Pixel coordinate grounding data

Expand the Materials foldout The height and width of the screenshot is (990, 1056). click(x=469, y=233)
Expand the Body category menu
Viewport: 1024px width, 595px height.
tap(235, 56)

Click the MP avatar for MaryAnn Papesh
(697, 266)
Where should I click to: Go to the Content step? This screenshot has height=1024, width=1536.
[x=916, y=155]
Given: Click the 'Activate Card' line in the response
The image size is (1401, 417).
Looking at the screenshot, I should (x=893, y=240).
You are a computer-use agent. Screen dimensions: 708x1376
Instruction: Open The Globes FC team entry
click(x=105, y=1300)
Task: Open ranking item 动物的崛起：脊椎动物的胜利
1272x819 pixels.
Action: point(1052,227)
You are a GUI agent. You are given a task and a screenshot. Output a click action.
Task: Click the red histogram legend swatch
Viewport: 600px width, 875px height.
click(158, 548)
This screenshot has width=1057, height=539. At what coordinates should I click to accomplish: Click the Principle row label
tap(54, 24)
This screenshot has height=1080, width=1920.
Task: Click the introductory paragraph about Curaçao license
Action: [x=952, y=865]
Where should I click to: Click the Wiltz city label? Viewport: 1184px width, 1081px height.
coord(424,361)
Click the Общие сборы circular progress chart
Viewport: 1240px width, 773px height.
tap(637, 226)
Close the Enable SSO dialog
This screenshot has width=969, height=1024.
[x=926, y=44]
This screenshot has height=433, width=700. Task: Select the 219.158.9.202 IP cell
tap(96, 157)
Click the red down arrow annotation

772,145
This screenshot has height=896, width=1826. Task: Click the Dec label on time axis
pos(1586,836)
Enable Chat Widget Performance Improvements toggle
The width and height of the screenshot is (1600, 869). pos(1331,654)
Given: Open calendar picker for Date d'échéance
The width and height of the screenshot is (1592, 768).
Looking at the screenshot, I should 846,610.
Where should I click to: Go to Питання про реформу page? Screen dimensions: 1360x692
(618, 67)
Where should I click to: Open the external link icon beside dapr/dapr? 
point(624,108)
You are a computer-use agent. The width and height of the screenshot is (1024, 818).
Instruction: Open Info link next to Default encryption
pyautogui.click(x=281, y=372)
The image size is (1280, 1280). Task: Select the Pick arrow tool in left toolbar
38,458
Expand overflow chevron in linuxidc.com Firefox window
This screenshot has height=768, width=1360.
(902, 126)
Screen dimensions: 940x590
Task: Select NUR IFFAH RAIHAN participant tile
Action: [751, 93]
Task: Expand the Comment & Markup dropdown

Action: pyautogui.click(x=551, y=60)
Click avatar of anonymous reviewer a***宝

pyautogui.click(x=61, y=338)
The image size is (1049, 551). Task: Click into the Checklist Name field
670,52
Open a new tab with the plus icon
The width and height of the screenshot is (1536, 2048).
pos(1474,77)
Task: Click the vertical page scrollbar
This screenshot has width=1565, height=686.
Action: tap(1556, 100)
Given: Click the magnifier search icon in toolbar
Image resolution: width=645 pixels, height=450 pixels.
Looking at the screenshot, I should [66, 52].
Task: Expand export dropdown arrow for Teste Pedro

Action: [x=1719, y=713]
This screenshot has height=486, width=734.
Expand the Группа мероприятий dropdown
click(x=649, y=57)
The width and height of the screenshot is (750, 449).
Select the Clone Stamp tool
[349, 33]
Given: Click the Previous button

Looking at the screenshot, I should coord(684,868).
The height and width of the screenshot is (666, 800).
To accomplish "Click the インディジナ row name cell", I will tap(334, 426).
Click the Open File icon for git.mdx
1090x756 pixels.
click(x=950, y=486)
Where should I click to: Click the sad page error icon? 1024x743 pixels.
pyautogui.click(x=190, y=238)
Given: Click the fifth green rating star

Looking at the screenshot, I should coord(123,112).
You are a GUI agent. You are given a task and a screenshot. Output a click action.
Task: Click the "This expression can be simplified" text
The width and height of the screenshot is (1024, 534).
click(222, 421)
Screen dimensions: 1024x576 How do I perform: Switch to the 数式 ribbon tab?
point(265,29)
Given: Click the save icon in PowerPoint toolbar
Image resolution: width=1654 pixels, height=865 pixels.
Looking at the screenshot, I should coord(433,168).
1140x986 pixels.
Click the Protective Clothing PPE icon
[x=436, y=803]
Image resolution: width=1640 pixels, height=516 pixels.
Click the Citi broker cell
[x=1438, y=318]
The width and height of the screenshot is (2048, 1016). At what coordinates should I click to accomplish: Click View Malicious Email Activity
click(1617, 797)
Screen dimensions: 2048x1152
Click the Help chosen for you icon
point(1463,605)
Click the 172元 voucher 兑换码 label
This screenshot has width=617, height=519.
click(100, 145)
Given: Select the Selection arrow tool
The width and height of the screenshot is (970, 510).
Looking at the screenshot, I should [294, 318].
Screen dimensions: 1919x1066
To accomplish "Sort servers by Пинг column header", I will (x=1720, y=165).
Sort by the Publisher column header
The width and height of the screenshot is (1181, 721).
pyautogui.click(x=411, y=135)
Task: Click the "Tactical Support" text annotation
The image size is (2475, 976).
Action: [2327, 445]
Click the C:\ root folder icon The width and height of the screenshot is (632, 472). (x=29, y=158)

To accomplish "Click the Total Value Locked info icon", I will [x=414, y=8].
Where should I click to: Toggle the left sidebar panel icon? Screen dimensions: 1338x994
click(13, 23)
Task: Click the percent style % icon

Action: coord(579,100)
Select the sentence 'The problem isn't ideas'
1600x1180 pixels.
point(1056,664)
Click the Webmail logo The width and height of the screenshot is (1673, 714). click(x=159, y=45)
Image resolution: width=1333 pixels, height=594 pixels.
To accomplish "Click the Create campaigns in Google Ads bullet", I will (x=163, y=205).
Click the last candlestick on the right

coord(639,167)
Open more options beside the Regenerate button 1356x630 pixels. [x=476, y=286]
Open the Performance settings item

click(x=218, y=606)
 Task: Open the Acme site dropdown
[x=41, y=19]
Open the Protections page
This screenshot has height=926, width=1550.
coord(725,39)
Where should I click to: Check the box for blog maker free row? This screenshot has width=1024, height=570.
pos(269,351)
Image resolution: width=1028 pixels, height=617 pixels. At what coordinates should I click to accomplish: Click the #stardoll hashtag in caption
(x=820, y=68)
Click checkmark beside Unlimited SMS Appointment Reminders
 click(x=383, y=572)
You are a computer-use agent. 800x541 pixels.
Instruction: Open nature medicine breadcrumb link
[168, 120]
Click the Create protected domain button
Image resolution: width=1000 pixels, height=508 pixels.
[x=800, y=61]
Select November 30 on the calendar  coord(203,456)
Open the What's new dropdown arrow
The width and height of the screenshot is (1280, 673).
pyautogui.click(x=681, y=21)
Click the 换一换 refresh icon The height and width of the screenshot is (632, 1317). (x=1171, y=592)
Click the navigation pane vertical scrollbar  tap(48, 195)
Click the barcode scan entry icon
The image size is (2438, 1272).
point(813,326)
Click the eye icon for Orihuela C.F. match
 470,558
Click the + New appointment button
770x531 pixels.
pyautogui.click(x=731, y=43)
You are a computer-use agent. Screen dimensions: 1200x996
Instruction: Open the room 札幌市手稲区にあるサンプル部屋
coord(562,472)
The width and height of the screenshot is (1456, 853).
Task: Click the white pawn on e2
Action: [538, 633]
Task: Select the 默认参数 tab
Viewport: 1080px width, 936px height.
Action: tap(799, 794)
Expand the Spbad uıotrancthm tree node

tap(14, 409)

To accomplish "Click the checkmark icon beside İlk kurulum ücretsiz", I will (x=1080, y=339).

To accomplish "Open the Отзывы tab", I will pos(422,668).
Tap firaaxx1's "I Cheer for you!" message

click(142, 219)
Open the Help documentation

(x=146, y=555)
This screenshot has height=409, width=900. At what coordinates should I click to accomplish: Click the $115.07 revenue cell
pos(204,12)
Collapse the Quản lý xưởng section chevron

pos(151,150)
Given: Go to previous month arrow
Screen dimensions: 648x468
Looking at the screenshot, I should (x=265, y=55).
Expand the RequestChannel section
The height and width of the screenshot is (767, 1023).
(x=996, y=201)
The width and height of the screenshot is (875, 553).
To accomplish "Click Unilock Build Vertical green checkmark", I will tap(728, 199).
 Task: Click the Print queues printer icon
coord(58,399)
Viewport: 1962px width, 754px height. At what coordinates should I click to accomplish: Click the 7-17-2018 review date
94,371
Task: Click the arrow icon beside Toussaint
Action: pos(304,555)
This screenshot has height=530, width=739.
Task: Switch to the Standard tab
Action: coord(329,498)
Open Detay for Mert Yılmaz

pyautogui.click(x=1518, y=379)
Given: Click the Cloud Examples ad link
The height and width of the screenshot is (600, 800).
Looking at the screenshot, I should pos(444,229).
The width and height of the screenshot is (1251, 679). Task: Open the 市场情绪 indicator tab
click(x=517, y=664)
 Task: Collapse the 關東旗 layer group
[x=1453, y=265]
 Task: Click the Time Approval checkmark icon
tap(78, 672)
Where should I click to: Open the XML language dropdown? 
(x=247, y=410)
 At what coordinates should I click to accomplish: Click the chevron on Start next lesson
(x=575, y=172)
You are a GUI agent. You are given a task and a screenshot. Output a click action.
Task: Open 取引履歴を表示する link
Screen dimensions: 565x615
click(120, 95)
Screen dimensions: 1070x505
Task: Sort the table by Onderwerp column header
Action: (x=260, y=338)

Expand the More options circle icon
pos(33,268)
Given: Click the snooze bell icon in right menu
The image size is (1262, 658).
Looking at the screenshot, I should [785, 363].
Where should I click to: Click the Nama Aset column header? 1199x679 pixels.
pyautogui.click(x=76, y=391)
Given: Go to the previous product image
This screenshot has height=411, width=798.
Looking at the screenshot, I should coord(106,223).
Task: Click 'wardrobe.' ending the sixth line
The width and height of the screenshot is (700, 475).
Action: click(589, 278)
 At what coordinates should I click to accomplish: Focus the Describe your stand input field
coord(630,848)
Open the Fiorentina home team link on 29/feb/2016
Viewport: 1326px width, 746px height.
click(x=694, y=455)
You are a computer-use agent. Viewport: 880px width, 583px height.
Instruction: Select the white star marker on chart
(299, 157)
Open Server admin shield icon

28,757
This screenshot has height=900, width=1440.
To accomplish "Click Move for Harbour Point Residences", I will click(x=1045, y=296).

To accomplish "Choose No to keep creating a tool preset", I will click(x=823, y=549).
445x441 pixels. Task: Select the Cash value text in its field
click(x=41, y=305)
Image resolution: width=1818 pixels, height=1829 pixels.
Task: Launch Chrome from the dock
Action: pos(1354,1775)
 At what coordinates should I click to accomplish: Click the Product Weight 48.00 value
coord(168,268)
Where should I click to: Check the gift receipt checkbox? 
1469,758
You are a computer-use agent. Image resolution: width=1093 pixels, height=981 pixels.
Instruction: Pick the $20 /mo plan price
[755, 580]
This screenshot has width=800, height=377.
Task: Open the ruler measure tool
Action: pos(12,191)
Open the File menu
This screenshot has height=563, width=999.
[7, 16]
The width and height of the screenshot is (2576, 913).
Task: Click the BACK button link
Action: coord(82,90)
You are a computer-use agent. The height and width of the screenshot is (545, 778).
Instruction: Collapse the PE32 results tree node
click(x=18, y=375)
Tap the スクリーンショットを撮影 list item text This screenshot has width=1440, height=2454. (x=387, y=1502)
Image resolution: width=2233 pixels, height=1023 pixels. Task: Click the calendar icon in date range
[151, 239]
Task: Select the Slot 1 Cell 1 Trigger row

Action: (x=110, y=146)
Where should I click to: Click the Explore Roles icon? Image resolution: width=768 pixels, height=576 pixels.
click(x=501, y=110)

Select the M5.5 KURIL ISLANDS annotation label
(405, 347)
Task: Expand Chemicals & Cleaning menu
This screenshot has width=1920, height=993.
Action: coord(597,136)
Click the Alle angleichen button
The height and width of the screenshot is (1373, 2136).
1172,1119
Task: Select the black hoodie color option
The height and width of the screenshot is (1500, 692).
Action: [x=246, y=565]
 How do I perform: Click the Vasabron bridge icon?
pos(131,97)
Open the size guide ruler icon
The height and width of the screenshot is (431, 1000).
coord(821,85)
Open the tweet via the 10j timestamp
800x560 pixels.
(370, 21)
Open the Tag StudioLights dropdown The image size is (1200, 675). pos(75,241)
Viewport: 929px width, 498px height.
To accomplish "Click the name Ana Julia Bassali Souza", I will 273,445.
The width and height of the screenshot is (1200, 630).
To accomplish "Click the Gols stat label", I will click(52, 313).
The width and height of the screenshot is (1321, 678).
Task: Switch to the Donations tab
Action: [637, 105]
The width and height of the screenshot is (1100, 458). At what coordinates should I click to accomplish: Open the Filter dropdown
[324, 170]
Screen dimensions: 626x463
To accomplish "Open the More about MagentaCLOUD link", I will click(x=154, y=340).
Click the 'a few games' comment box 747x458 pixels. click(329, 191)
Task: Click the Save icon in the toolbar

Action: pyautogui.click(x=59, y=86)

ACTIVITY: Search the entries above for "menu". Show every line that has it.

ANSWER SPACE:
Expand the Body category menu
Given: Click the snooze bell icon in right menu
Open the File menu
Task: Expand Chemicals & Cleaning menu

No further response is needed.